Thanks you guys
Unfortunately, I had a bad Sunday and celebrated my 30# loss with a day off plan. It didn't seem to hurt me as far as I can tell, I maintained that 30# plus lost about 0.5 more (during the week I tend to weigh every day, but I take the numbers with a grain of salt... for some reason, I always show a good loss on Saturday mornings, maybe because it's my sleep late day).
Just a poor decision, I didn't do it for any reason other than I was feeling rebellious I guess. I had lunch out with my sis in law and a friend, then dinner out with Jeremy. Salad with Jess and Karen, this was probably OP though I don't know about the sauce. Chicken wraps with Jer, which was really not on plan, it had basil mayo, turkey bacon, cheddar cheese (probably not low fat) and of course the tortilla itself was off plan.

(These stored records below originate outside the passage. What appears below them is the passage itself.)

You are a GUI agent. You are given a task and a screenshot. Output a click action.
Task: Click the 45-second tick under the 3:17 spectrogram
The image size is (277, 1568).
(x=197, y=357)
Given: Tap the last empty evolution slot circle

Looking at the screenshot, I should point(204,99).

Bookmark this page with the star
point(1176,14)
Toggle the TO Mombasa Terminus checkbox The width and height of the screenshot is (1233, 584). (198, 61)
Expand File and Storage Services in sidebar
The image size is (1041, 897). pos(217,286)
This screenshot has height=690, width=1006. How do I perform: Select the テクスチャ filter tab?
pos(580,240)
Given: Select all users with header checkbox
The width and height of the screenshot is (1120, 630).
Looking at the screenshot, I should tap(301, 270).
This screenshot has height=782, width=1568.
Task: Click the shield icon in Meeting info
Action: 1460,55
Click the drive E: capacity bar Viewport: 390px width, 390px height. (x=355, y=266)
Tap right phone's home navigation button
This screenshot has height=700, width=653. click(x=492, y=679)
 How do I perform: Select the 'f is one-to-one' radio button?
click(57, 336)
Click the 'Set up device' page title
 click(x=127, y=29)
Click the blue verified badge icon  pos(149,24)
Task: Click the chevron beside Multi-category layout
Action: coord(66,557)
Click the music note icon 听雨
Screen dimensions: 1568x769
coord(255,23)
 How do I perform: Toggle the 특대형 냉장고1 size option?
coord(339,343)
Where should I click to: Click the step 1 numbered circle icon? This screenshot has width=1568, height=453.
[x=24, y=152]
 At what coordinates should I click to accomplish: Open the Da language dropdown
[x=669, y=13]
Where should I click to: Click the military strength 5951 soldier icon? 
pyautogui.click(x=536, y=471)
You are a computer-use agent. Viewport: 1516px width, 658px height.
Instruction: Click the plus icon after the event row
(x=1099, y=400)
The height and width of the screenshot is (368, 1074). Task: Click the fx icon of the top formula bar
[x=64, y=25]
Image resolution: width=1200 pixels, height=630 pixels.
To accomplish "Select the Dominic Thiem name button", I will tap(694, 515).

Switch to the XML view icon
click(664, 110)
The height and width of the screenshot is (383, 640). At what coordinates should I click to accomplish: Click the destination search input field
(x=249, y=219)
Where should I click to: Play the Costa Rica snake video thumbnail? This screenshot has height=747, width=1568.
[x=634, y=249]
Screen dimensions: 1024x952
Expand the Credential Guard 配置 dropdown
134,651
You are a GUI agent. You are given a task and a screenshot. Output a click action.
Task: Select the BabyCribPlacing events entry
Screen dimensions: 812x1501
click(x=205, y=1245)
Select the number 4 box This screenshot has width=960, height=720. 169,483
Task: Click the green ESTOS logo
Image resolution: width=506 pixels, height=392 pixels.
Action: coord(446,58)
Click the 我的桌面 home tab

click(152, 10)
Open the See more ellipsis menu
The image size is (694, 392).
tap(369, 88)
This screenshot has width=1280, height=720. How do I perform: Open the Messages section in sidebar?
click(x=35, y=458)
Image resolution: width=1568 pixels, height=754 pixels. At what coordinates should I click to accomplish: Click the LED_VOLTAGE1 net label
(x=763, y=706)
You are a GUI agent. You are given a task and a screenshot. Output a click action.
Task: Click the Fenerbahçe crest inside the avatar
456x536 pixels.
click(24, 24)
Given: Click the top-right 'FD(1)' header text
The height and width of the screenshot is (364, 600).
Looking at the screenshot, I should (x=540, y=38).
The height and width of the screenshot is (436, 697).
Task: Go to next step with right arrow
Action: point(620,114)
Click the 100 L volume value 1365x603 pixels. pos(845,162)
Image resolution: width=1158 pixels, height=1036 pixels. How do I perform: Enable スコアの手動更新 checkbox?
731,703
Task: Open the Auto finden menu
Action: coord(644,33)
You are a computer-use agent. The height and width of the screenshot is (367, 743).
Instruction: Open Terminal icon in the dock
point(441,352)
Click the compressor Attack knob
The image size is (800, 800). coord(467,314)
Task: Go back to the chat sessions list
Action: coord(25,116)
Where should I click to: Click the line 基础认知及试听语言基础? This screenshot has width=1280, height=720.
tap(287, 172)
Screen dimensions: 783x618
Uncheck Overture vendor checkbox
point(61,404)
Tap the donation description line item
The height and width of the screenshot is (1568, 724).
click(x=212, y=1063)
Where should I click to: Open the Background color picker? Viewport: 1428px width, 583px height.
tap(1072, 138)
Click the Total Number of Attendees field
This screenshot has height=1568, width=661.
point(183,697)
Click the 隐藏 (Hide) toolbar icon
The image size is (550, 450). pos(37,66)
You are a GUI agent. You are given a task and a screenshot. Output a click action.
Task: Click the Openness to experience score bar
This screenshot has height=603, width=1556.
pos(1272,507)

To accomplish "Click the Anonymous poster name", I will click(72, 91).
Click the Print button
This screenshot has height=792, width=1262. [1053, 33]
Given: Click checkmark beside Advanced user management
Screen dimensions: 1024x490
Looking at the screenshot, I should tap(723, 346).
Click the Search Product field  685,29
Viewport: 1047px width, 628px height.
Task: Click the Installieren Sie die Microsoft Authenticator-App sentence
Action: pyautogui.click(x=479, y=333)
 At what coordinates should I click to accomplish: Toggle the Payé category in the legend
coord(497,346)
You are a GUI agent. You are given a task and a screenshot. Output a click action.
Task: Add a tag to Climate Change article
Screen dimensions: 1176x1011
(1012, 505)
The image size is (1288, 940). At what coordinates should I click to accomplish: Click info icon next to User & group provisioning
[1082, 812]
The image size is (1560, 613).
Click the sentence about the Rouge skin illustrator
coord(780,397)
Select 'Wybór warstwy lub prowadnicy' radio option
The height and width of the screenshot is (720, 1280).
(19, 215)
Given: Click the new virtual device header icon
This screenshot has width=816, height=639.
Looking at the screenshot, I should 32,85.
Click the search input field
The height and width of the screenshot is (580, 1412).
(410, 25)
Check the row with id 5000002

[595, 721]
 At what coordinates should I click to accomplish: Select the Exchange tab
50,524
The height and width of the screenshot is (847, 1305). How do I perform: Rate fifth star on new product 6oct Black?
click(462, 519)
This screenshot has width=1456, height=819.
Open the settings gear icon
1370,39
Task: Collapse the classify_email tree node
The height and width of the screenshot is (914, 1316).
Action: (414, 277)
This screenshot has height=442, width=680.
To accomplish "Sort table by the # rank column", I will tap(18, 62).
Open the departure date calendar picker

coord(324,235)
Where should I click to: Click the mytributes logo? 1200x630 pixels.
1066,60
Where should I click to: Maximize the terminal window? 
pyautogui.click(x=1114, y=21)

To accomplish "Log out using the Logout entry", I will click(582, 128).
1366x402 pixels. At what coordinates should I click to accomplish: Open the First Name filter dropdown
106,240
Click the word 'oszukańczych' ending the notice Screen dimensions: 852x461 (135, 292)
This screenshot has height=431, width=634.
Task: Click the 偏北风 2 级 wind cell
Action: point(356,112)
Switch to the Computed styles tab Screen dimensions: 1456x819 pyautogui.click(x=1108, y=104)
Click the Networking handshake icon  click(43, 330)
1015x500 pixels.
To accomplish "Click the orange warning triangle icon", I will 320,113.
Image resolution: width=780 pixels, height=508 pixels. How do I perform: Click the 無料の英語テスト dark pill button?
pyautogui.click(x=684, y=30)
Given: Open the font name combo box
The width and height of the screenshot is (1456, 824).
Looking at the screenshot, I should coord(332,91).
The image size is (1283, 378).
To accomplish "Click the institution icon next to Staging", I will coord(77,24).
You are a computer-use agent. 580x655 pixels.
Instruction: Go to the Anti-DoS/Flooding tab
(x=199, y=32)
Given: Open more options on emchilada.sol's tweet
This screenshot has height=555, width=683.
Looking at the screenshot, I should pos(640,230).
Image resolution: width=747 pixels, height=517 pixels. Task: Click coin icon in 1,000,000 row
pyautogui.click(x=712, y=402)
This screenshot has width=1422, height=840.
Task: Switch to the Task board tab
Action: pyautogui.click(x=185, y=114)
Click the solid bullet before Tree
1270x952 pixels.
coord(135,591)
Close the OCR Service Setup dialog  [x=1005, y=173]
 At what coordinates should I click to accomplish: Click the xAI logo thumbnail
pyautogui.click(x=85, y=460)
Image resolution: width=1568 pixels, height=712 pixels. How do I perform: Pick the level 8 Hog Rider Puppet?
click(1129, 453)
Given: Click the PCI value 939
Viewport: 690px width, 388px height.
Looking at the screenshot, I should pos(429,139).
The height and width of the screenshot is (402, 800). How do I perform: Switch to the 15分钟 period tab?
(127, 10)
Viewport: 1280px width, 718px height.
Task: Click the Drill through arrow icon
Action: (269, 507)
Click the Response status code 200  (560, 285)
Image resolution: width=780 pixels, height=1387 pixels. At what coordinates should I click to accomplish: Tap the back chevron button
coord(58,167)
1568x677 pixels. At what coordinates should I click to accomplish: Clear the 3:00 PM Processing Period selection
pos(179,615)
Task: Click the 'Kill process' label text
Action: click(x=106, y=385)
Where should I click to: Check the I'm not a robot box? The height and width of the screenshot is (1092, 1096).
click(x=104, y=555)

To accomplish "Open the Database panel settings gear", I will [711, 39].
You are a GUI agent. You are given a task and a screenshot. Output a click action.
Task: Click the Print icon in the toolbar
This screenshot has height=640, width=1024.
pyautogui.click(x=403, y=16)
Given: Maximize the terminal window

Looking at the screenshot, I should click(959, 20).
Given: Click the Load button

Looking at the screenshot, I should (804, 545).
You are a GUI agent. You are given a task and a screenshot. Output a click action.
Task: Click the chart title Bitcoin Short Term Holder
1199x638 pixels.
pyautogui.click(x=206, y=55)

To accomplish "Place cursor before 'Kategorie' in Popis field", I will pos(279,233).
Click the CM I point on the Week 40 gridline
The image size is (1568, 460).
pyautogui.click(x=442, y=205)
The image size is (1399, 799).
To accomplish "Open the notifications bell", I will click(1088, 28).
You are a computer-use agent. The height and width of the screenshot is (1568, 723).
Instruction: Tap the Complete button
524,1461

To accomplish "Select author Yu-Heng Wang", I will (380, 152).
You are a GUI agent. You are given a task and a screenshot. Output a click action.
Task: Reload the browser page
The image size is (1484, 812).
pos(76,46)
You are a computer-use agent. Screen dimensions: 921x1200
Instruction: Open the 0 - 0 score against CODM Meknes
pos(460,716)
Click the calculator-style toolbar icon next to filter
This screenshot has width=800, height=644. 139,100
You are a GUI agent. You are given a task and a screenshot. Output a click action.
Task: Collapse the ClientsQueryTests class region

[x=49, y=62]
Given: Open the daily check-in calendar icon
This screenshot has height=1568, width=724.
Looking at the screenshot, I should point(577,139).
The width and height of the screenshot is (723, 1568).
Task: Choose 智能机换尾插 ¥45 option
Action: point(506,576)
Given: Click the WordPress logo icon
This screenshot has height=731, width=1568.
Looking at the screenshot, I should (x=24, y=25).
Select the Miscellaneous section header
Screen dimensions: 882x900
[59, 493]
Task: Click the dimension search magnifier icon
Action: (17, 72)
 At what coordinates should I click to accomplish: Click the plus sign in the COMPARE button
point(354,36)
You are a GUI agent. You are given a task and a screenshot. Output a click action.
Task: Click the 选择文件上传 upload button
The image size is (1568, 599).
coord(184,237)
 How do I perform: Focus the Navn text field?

I was lucky I had no problem going back on plan again on Monday, though the hungries hit more often than not.
I am still struggling with getting all of my meals in. What seems to happen, every day, is I fall asleep shortly after getting home from work, just after meal 4. By the time I wake up, I am late for meal 5, and then I don't want to have meal 6 at all. I forced it last night and went to bed feeling grossly full.
I know I really should just reschedule everything to maybe an hour earlier, have 2.5 hours between meals instead of 3 hours, but it always seems like I can't eat on time at work. I have my first 3 meals at work, the 4th as soon as I get home, then 5 and 6 in the evening. Meals 1-3 are always out of whack, depending on what ends up on my desk during that day.
Still feeling really out of place in the world too. And this week, I have been suffering severely from homesickness. I am almost exactly 4 years in Montreal, not visiting home once, though I have been to visit my Grandma twice a year since I came. I'm not sure if it is the weather - we broke the record for most snowfall recorded last week, and since then we've had another 2 feet, with another 8-12 inches expected this weekend, and another 6 or so expected next week. In Augusta at this time of year, the dogwoods and magnolias should be starting to bloom.. the city smells wonderful (if you are one of the lucky ones not affected by pollen allergies).. and everyone is in short sleeves. Yesterday, I had to shovel my car out of 3 feet of snow in order to drive home (thank heavens we have indoor parking at home though, and the condo maintenance clears the driveways!!!).
I don't really miss my parents, brother and sister, who don't really want anything to do with me (I'm a heathen liberal yankee now).. But I do miss how it used to be I guess.
None of this is to say I'm not happy in Montreal.. I am truly truly blessed to have found Jeremy, and his amazing, incredible, loving family. I have managed to figure out how to legally have a full time job even though I am not a legal resident here yet, we have 2 fantastic pets and great friends. I am closer to my Grandma than I have ever been, both in physical distance and in our relationship.
I am clearly in a place in my life, emotionally, mentally, to be able to follow a plan to lose weight for the first time in the 10 years it took me to gain all of this.
I just need to remember those things I suppose.. and maybe this displaced feeling I have will eventually go away.